--- Records supplied Enclosed Below ---
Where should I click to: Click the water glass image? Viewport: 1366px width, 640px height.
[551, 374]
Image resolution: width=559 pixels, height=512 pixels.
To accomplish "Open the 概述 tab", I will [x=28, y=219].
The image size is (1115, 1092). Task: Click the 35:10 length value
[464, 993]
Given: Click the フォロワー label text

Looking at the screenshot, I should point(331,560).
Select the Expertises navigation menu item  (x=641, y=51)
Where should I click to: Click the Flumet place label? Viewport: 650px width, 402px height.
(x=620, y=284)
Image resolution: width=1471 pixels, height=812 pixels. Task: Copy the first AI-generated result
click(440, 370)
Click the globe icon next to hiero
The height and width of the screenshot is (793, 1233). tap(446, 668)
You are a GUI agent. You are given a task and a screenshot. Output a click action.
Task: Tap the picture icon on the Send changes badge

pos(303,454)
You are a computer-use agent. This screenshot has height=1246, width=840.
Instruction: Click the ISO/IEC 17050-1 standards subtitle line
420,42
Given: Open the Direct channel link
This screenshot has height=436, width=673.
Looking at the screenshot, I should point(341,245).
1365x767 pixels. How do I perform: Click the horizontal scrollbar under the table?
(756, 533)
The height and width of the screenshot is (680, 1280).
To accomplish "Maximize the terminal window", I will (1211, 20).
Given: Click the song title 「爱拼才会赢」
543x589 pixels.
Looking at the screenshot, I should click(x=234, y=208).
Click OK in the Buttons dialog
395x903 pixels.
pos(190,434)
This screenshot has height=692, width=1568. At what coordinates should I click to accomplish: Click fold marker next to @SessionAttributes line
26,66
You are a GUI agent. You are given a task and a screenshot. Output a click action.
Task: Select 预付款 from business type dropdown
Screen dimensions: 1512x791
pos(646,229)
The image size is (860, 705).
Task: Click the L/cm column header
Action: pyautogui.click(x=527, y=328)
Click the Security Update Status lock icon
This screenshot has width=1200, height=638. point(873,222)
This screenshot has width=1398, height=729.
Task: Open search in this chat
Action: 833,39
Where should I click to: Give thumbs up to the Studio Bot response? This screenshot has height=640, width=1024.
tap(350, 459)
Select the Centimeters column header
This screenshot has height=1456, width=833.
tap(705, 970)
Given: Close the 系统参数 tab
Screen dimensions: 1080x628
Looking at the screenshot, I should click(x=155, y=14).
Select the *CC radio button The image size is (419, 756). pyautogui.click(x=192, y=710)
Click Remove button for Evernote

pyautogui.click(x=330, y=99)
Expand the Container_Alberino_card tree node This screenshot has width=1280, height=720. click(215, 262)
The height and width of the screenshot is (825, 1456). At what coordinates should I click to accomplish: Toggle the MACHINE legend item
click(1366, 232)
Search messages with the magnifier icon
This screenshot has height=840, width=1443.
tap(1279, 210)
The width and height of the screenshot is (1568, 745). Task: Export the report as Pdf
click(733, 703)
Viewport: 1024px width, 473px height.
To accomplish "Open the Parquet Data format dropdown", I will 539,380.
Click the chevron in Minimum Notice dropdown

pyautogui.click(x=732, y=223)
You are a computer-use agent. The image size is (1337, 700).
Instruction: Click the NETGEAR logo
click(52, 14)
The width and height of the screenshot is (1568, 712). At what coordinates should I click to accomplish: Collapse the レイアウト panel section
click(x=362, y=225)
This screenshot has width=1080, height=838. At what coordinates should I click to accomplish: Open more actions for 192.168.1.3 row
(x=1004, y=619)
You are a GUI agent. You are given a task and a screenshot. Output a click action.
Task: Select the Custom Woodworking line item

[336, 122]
--- End of Enclosed Records supplied ---
◆ Your goal ◆
Check each line of the entries for the word "will". State how many lines hold it, and write nothing else.

◆ Exercise output ◆
3